Your task
Extract every line starting at the line that contains "The height and width of the screenshot is (276, 606)." and ending with the final line of the data, inclusive; give only those lines, word for word.
Available data Block Start
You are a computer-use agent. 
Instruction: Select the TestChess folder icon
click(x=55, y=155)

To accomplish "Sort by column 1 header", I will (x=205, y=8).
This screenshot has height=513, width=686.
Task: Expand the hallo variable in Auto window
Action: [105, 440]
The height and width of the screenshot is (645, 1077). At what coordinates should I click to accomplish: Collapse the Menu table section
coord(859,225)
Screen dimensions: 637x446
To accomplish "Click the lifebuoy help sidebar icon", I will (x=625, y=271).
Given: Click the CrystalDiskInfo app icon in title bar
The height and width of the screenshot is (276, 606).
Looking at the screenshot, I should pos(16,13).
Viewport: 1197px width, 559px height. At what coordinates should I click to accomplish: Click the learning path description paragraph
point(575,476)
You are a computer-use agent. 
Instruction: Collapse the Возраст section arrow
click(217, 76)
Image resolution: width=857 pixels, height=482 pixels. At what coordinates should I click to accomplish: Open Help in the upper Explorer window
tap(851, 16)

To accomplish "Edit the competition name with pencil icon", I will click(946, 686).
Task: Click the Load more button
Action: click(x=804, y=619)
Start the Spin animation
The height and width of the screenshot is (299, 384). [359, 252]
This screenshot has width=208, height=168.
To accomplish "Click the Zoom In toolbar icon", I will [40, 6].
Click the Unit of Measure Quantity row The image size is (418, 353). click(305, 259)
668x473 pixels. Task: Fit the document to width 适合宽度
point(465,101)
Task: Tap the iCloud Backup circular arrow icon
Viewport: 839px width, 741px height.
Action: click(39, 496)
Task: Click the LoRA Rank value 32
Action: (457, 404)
Available data Block End
Solution to the exercise
The height and width of the screenshot is (276, 606).
Looking at the screenshot, I should pos(16,13).
Viewport: 1197px width, 559px height. At what coordinates should I click to accomplish: Click the learning path description paragraph
point(575,476)
You are a computer-use agent. 
Instruction: Collapse the Возраст section arrow
click(217, 76)
Image resolution: width=857 pixels, height=482 pixels. At what coordinates should I click to accomplish: Open Help in the upper Explorer window
tap(851, 16)

To accomplish "Edit the competition name with pencil icon", I will click(946, 686).
Task: Click the Load more button
Action: click(x=804, y=619)
Start the Spin animation
The height and width of the screenshot is (299, 384). [359, 252]
This screenshot has width=208, height=168.
To accomplish "Click the Zoom In toolbar icon", I will [40, 6].
Click the Unit of Measure Quantity row The image size is (418, 353). click(305, 259)
668x473 pixels. Task: Fit the document to width 适合宽度
point(465,101)
Task: Tap the iCloud Backup circular arrow icon
Viewport: 839px width, 741px height.
Action: click(39, 496)
Task: Click the LoRA Rank value 32
Action: (457, 404)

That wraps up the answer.